Palau’s Economy Suffers from Record Deficit
Fiscal Year 2020 Sees Significant Deterioration
A deficit of 10.9 percent of GDP was recorded in Fiscal Year (FY) 2020, according to data released by the International Monetary Fund (IMF). This represents a significant deterioration in Palau’s fiscal position, reflecting the challenges posed by the COVID-19 pandemic.

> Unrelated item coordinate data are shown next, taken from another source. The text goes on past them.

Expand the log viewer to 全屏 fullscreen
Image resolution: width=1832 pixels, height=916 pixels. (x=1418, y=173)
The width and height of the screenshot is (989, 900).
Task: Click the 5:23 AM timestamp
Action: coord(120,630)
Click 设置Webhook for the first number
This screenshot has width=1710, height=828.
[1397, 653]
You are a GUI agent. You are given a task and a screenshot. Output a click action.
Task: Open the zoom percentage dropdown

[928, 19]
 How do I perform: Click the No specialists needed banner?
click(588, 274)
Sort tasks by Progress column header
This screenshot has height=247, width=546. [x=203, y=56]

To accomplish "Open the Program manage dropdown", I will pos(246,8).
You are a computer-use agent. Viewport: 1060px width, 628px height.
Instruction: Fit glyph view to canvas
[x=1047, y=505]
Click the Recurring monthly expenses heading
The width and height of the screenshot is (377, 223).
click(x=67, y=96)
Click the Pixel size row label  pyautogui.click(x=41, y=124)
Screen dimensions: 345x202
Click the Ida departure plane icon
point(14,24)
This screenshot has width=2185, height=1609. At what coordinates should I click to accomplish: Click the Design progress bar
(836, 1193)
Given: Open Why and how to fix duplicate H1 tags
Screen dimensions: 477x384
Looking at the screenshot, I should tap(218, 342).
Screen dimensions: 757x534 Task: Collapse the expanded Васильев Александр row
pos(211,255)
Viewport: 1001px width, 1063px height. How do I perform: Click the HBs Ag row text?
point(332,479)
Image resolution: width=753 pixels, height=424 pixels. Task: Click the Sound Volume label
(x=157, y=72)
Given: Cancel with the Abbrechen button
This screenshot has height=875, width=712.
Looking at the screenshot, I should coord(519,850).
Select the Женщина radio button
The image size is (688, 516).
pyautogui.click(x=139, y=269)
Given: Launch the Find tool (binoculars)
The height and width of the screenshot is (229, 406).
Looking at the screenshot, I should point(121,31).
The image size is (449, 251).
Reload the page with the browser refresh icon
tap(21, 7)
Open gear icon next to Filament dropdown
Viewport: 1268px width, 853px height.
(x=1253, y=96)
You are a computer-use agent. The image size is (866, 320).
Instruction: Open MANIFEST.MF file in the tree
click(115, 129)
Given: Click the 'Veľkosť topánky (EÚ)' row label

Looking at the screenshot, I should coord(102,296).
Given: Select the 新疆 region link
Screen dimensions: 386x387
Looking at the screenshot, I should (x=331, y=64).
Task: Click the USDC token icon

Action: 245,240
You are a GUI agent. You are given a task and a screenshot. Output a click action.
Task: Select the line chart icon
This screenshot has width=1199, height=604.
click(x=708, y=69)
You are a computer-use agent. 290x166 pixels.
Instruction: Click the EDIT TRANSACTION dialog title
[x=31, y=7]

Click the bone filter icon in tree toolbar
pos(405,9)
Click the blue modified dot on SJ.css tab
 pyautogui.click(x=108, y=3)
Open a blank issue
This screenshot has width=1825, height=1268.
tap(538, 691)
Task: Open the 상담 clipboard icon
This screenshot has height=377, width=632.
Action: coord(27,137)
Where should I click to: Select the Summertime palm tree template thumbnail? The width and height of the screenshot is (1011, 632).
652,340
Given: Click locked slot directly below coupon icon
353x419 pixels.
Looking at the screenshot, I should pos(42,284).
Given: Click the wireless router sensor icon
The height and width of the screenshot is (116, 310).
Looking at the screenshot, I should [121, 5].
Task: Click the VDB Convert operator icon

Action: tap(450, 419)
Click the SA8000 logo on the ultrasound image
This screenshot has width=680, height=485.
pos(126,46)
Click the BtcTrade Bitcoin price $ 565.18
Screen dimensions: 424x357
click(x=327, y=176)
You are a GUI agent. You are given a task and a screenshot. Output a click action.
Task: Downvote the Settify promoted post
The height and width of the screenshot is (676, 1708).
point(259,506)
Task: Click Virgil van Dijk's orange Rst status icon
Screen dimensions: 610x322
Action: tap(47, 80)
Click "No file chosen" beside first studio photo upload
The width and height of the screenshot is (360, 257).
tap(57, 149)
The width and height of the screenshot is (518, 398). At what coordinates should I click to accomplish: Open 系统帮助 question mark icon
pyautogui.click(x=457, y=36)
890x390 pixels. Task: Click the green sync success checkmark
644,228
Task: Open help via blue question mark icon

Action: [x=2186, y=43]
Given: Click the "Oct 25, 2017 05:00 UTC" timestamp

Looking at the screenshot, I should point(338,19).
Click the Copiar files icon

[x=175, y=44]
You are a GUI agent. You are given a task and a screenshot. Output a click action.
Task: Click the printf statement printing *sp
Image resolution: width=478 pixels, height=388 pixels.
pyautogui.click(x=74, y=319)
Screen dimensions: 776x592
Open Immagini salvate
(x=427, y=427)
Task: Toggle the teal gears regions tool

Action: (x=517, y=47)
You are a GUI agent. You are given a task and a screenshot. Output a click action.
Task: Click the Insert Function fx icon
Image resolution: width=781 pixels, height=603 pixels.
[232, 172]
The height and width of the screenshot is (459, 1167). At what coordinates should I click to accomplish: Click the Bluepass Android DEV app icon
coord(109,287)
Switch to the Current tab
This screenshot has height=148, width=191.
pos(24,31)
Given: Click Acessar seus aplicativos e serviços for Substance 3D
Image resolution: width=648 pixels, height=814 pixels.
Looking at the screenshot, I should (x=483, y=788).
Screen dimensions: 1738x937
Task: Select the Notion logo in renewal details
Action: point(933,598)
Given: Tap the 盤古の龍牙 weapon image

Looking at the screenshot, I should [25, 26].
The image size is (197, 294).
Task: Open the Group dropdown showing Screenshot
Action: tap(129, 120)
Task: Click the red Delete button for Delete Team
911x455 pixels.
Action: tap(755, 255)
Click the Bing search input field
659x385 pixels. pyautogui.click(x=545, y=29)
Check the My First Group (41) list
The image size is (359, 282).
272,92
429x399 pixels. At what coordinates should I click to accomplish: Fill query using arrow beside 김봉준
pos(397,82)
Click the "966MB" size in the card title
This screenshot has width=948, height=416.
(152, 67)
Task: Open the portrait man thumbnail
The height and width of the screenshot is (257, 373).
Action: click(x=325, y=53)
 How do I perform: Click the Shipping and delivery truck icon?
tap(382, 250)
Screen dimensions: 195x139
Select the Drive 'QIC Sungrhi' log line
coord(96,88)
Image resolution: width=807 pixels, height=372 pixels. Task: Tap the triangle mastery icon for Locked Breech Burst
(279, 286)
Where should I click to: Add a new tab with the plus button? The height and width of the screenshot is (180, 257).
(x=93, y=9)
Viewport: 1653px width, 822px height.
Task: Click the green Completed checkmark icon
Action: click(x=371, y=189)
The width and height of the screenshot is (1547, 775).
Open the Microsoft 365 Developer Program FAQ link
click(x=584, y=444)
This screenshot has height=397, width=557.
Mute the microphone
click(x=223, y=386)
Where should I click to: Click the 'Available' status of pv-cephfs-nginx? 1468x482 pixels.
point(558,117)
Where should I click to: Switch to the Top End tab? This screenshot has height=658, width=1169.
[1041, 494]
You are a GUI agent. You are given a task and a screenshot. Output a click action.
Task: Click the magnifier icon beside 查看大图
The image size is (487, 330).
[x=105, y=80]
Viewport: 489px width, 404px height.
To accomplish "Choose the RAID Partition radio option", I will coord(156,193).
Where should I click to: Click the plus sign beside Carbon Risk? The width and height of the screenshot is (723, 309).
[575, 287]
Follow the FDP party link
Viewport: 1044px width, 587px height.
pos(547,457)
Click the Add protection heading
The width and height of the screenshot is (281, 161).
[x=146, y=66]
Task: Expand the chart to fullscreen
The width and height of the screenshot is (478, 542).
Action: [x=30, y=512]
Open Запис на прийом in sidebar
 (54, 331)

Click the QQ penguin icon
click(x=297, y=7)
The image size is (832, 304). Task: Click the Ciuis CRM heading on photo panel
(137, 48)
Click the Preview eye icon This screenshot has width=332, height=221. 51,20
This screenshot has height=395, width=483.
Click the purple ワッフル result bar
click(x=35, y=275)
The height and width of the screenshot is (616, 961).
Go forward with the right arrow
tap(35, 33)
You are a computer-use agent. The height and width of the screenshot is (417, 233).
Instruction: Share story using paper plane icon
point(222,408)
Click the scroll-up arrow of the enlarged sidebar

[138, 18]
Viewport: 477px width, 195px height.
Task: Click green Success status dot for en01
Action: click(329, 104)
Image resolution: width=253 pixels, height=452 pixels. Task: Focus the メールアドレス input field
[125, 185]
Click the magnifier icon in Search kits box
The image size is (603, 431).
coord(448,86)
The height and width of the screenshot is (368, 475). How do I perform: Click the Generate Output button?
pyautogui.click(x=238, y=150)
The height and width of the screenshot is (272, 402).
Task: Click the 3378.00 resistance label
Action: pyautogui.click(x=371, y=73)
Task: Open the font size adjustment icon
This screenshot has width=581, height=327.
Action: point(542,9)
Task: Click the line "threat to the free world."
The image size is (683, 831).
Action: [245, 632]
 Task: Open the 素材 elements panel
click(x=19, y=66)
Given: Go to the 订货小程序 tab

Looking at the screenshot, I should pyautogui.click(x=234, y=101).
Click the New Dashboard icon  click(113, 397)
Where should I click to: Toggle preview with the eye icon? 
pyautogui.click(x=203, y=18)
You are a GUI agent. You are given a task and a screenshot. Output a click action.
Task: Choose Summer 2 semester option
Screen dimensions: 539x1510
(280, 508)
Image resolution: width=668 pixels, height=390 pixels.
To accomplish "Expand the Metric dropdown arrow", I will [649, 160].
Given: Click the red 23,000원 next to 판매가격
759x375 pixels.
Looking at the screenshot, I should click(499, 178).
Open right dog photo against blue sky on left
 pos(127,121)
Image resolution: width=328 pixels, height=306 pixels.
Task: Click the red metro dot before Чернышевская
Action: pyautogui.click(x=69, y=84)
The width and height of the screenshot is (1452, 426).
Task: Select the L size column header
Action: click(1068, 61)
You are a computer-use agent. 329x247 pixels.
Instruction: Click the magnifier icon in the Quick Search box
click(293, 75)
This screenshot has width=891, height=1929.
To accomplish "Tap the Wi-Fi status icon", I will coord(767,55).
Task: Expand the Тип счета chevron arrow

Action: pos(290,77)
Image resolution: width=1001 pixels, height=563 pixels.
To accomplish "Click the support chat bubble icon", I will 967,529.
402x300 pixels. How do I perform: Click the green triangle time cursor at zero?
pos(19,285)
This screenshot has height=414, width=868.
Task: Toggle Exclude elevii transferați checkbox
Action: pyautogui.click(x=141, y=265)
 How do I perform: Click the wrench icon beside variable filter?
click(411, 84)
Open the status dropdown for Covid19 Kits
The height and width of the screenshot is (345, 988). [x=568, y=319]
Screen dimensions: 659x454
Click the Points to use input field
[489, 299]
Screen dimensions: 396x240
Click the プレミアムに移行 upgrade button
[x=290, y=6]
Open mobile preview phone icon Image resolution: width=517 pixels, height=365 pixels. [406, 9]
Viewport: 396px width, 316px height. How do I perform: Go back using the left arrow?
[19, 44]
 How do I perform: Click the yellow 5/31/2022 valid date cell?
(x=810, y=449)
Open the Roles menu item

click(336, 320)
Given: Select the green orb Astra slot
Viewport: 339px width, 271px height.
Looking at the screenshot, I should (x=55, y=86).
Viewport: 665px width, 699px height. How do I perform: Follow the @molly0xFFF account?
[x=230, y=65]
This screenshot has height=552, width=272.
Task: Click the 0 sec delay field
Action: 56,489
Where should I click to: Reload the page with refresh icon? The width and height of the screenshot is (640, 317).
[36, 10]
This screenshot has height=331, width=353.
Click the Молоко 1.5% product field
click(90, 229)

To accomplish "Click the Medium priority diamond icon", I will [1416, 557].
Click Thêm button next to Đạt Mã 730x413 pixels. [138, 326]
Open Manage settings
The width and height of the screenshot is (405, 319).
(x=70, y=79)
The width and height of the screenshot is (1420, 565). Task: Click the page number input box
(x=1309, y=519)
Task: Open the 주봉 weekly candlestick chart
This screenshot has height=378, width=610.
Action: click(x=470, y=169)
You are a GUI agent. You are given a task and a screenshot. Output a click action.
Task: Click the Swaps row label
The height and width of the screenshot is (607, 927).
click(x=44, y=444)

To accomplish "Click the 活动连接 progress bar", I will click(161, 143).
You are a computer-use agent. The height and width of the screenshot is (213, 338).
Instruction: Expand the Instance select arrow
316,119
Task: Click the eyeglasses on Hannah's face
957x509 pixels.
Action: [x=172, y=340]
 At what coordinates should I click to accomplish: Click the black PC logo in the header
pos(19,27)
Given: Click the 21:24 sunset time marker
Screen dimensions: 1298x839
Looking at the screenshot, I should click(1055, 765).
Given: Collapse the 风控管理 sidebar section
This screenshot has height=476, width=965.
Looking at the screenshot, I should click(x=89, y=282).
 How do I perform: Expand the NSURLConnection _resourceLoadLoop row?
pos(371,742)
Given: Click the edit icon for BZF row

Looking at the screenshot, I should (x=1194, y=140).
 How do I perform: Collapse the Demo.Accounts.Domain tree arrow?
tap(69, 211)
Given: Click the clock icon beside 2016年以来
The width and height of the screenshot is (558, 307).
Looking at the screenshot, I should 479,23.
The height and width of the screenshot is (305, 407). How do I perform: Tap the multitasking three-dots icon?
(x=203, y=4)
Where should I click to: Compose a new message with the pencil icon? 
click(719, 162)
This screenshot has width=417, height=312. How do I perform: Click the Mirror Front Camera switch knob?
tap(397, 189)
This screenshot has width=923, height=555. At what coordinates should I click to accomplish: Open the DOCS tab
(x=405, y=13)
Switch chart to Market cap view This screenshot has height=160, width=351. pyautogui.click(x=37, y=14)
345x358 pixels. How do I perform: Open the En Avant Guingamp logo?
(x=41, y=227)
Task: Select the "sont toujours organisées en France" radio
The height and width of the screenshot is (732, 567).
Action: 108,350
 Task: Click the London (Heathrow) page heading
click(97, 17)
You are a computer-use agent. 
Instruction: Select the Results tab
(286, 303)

Banking System Remains Sound
- Commercial banks enjoy ample liquidity
- Private sector credit growth has softened, declining by 4.8 percent in FY2020 compared to the previous year
- Ratio of non-performing loans to total loans increased from 0.7 percent before the crisis to 1.7 percent in 2021Q1
External Position Weaker than Expected
- Current account (CA) gap estimated at around -19.7 percent of GDP in FY2020
- Sharp decline in tourist arrivals and exports, as well as increased imports, contributed to the CA deficit
- Expected to narrow in the medium term as tourism activities resume, but will likely remain elevated
Government Response
- Implemented various policy measures to address economic fallout from the pandemic, including:
- Public health measures
- Unemployment benefits
- Temporary jobs programs
- Concessional financing from the Asian Development Bank (AsDB) helped finance non-crisis related spending as part of public sector reform programs
Challenging Recovery Path Ahead
- Real GDP estimated to have contracted by 17.1 percent in FY2021, and is expected to rebound slowly over the medium term
- Tourism arrivals expected to take time to recover, with output remaining on a lower trajectory until FY2024
- Inflation expected to pick up in the short term due to elevated international commodity prices, but projected to subside over the medium term
Uncertainty Remains High
- Main risk to the economy’s recovery is a protracted COVID-19 pandemic or domestic outbreak
- Large foreign assets and access to long-term concessional loans and grants reduce the risk of external financing distress
Conclusion
Palau’s economy faces a difficult and uncertain recovery path, requiring continued policy support and structural reforms to address imbalances in the public pension system and public utility company.